| WORK TO COMPLETE |
Your job is to restate each entry word for word.

··· SOURCE INFORMATION

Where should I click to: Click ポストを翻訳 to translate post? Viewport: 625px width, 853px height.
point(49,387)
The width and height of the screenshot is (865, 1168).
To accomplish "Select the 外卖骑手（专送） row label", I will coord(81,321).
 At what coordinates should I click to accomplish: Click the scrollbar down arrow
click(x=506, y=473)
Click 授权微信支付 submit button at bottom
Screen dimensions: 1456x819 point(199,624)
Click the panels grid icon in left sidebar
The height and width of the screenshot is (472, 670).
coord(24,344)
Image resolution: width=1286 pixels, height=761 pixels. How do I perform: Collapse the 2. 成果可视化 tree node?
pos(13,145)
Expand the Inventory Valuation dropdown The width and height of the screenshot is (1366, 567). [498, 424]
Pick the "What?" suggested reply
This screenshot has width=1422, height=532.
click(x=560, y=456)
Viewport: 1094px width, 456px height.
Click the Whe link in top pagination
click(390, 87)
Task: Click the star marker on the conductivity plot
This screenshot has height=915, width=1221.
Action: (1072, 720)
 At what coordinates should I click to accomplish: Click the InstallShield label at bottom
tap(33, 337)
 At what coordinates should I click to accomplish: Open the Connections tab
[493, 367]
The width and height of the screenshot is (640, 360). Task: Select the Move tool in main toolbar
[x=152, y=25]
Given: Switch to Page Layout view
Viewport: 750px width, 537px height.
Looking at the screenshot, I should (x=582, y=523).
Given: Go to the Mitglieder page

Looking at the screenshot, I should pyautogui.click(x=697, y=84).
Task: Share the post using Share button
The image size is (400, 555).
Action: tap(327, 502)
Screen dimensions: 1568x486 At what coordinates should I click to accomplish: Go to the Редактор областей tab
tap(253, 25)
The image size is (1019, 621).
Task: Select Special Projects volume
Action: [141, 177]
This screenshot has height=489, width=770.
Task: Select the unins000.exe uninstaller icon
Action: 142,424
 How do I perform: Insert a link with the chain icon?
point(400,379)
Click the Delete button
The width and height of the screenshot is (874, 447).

······

| RESPONSE |
Where should I click to: Click ポストを翻訳 to translate post? Viewport: 625px width, 853px height.
point(49,387)
The width and height of the screenshot is (865, 1168).
To accomplish "Select the 外卖骑手（专送） row label", I will coord(81,321).
 At what coordinates should I click to accomplish: Click the scrollbar down arrow
click(x=506, y=473)
Click 授权微信支付 submit button at bottom
Screen dimensions: 1456x819 point(199,624)
Click the panels grid icon in left sidebar
The height and width of the screenshot is (472, 670).
coord(24,344)
Image resolution: width=1286 pixels, height=761 pixels. How do I perform: Collapse the 2. 成果可视化 tree node?
pos(13,145)
Expand the Inventory Valuation dropdown The width and height of the screenshot is (1366, 567). [498, 424]
Pick the "What?" suggested reply
This screenshot has width=1422, height=532.
click(x=560, y=456)
Viewport: 1094px width, 456px height.
Click the Whe link in top pagination
click(390, 87)
Task: Click the star marker on the conductivity plot
This screenshot has height=915, width=1221.
Action: (1072, 720)
 At what coordinates should I click to accomplish: Click the InstallShield label at bottom
tap(33, 337)
 At what coordinates should I click to accomplish: Open the Connections tab
[493, 367]
The width and height of the screenshot is (640, 360). Task: Select the Move tool in main toolbar
[x=152, y=25]
Given: Switch to Page Layout view
Viewport: 750px width, 537px height.
Looking at the screenshot, I should (x=582, y=523).
Given: Go to the Mitglieder page

Looking at the screenshot, I should pyautogui.click(x=697, y=84).
Task: Share the post using Share button
The image size is (400, 555).
Action: tap(327, 502)
Screen dimensions: 1568x486 At what coordinates should I click to accomplish: Go to the Редактор областей tab
tap(253, 25)
The image size is (1019, 621).
Task: Select Special Projects volume
Action: [141, 177]
This screenshot has height=489, width=770.
Task: Select the unins000.exe uninstaller icon
Action: 142,424
 How do I perform: Insert a link with the chain icon?
point(400,379)
Click the Delete button
The width and height of the screenshot is (874, 447).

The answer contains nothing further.